ENUNCIADO: Filtre a listagem abaixo e copie cada linha que contém a palavra "label".

TRECHO DA LISTAGEM:
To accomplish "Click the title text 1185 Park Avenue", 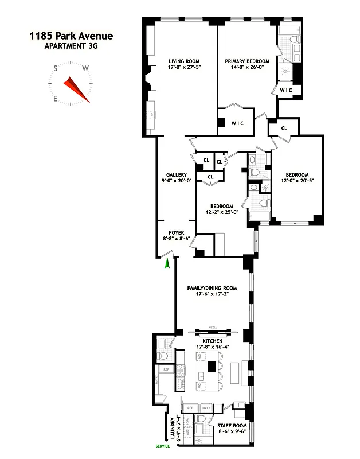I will pos(71,36).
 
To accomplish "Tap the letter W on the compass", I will pos(85,68).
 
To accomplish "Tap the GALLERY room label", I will pos(176,174).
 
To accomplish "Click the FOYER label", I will pos(175,233).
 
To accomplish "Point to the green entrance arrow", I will pos(167,263).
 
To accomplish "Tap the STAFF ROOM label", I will pos(232,425).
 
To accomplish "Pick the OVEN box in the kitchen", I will pos(206,408).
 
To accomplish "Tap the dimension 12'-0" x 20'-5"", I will pos(297,181).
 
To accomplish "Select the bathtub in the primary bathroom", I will pos(284,41).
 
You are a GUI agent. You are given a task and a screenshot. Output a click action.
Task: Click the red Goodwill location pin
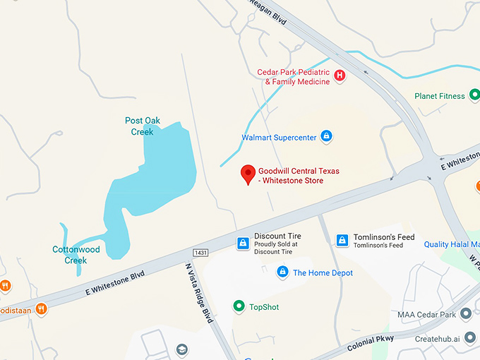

SOLUÇÃO COMPLETA:
To accomplish "Tap the GALLERY room label", I will pos(176,174).
To accomplish "Click the FOYER label", I will pos(175,233).
To accomplish "Tap the STAFF ROOM label", I will pos(232,425).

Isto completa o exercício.